Un ritorno al passato?
Chissà perché ma ormai non si sente più dire che il cinema italiano è in crisi, un leitmotiv che negli ultimi decenni ha caratterizzato il nostro Paese: significa forse che il nostro cinema vive una fase di rinnovata vitalità? Bisogna innanzitutto pensare che la sala cinematografica sta registrando un calo vertiginoso degli spettatori sia per quanto riguarda i blockbuster che i film d’autore (per farsi un’idea potete consultare questi dati da MYmovies). Un impoverimento e un disinteresse dalle varie cause, non di interesse in questo focus ma indicative di alcune tendenze del cinema nostrano.

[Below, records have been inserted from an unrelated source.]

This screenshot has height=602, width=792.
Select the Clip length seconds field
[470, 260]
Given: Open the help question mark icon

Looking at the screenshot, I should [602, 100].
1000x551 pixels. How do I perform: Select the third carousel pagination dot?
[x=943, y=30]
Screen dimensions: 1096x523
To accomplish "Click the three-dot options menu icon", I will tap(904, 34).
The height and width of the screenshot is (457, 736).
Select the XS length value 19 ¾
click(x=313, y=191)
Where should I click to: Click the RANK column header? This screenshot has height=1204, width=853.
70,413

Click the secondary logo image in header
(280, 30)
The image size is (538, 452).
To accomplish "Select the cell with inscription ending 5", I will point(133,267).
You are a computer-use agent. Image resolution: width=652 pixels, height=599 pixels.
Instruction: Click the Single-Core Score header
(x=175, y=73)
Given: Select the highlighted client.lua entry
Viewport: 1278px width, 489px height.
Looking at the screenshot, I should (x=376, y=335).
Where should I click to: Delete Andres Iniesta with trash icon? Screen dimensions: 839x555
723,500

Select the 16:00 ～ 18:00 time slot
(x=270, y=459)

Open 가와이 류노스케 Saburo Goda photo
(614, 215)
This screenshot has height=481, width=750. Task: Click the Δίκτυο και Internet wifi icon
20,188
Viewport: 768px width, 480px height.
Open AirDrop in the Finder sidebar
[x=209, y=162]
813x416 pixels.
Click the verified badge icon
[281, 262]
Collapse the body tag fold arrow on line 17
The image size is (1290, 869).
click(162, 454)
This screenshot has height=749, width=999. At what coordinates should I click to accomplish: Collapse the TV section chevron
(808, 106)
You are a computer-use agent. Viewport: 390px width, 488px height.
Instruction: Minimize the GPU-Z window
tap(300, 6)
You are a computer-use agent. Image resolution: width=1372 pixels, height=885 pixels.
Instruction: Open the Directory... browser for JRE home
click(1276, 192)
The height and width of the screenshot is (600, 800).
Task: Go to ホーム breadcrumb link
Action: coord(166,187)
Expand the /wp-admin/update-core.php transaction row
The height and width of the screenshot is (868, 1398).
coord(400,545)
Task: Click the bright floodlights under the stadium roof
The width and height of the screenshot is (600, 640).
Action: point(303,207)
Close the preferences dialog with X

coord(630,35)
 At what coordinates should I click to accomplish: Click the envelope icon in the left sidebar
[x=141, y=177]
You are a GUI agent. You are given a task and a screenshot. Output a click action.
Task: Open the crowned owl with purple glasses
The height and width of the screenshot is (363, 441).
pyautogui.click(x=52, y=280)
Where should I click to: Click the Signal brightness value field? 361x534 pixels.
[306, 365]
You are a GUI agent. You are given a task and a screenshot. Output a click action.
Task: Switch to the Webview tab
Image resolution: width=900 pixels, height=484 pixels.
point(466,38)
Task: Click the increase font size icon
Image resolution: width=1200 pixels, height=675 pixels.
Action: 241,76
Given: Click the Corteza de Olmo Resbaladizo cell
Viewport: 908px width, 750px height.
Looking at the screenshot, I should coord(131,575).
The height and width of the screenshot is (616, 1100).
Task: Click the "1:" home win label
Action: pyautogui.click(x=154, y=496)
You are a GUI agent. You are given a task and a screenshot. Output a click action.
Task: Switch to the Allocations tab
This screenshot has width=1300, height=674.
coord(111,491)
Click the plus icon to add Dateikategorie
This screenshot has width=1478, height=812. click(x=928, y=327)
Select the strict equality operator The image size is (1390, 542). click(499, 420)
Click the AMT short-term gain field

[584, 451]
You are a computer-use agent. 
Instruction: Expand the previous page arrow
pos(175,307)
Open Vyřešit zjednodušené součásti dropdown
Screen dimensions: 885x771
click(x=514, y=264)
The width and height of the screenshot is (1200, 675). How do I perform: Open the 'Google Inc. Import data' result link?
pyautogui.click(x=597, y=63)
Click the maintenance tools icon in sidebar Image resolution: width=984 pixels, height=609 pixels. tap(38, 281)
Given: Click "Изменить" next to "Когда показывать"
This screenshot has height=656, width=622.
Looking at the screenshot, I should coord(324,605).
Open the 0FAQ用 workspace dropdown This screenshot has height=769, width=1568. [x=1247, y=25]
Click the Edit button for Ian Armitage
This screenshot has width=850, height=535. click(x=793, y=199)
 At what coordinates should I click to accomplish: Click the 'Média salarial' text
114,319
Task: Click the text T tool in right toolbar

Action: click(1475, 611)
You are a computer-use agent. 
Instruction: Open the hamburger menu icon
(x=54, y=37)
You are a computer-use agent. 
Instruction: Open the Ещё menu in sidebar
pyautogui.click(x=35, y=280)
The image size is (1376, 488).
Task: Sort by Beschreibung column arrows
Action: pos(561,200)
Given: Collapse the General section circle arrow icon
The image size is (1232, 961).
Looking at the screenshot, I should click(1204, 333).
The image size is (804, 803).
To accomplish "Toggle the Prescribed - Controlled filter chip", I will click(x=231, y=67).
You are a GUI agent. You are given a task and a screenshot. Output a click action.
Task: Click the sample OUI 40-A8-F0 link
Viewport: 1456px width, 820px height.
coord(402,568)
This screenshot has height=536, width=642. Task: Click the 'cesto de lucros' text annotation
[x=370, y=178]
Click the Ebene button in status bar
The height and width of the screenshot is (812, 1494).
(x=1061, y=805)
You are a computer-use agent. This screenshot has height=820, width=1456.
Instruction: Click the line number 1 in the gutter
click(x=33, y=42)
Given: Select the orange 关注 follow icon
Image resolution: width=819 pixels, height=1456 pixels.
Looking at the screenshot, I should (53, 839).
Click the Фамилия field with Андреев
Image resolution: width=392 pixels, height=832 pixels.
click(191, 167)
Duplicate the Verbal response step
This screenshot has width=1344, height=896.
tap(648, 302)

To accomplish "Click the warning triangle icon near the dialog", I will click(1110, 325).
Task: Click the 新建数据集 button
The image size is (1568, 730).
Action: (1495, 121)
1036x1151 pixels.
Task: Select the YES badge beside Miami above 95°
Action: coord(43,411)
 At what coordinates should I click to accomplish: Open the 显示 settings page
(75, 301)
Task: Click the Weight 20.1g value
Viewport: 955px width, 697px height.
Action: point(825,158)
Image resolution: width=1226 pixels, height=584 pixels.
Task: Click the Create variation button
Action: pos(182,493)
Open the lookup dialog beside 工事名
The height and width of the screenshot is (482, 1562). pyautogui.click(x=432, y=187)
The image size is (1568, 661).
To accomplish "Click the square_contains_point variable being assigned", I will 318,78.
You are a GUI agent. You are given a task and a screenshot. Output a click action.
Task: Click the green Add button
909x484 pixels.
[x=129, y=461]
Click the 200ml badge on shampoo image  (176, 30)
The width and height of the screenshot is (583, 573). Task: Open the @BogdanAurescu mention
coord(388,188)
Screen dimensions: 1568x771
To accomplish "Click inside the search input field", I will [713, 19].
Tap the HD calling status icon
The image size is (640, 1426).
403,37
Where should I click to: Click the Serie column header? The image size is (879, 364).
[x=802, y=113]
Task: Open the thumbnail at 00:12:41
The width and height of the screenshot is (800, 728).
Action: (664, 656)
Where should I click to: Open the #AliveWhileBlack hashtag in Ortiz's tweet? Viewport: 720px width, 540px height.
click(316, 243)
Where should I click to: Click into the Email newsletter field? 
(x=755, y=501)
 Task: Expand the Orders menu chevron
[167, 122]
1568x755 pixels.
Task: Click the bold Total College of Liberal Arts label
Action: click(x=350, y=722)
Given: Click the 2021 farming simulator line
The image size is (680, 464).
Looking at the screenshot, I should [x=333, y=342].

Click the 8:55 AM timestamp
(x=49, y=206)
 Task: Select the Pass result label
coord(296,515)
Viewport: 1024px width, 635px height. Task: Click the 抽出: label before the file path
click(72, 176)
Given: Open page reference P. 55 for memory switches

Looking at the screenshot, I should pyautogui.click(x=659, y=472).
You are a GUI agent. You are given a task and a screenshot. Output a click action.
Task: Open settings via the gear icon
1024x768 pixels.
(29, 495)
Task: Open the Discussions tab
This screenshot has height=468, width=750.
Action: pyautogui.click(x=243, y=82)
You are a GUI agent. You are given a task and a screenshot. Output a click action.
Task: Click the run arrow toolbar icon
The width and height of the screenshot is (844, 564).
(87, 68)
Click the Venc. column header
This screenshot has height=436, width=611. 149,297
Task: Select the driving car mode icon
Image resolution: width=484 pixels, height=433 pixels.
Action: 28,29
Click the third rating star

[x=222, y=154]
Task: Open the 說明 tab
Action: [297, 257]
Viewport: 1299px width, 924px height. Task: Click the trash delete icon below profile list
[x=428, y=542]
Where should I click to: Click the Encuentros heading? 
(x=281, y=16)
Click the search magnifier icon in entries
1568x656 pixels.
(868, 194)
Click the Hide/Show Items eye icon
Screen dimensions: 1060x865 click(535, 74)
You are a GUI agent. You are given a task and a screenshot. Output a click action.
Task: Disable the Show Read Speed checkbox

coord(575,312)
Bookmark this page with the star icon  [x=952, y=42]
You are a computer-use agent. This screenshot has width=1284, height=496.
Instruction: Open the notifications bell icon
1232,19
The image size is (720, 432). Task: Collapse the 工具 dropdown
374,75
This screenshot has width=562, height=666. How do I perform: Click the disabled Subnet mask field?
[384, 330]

Per riacciuffare pubblico si è in qualche modo tornati al cinema di genere che da Lo chiamavano Jegg Robot in poi ha visto arrivare in sala il Dogman di Garrone, thriller mescolato al dramma esistenziale, e la cosa non può che far bene. Se si pensa che un’errata valutazione nei confronti del gusto del pubblico vedeva solo pochi anni fa l’unico cinema possibile nella commedia, in cui si sono cimentati anche insospettabili autori con esiti poco felici (vedi Soldini), constatare che invece ognuno si sia “ripreso” il proprio ruolo è una buona notizia. Netflix, per esempio, l’ha capito, e dopo Sulla mia pelle produce un cinepanettone, fuori tempo massimo e acutamente scontato, Natale a 5 stelle, in cui cerca di far ridere con la stolta politica odierna. Quello che non è riuscito a fare Sorrentino che ormai è diventato la copia di se stesso, spinto in parte dall’apprezzamento internazionale, mentre autori meno noti ma più “sperimentatori” dimostrano un’ambizione a riproporsi tra la gente. Storie comuni e ai margini della società, La terra dell’abbastanza e il realismo magico di Lazzaro felice, che sedimentano un nuovo neorealismo in cui però manca il cinismo dei grandi autori del passato.
L’atmosfera che si respira è disfattista e seriamente immobile, non c’è ribellione o rivalsa ma solo la presentazione di personaggi che sono in balia degli eventi senza saperli domare. Abbiamo smesso di essere furbi e cattivi e, soprattutto, non gridiamo più il nostro malessere, al massimo ci facciamo da parte. E di tutto ciò parlano le storie cinematografiche di oggi, un cinema di fatti e non di registi che gioiscano nel raccontare. Ma forse non è un male, perché il nostro è un cinema di attori, nel senso che è fatto di volti e che sempre di più vengono prodotte pellicole dirette da attori noti, ultimo in ordine di apparizione il Ride di Mastandrea. Una tendenza che non è nuova ma che fa emergere la necessità di tastare il polso al nostro Paese cercando di smarcarsi anche dalla “romanità” imperante, che rimane ancora uno stereotipo difficile da superare. Alessandro Borghi, Luca Marinelli e i vari Amendola e Memphis sono gli Arena, Salvatori e Sordi (con le dovute differenze) di ieri, che meriterebbero di essere sfruttati meglio e differentemente. Ma, come già detto prima, a volte si pensa che il pubblico non sia preparato, o meglio, non gradisca le modernità. Poi arriva Fasulo e il suo Menocchio con uno stile misto al pittorico e alla verità documentaristica che attraverso una vicenda ambientata alla fine del Cinquecento ci invita alla ribellione. Siamo ancora in grado di fare gruppo attraverso l’iniziativa del singolo, anche a livello internazionale, anche se purtroppo Garrone non concorrerà per l’Oscar. E se Guadagnino se ne infischia di omologarsi e dopo il “classico” Chiamami col tuo nome si catapulta nel falso remake di Suspiria, Boldi e De Sica ritornano insieme, Martone ripensa alla “sua” Campania, Moretti profetizza situazioni in cui potremmo ritrovarci. Tutto torna, per fortuna!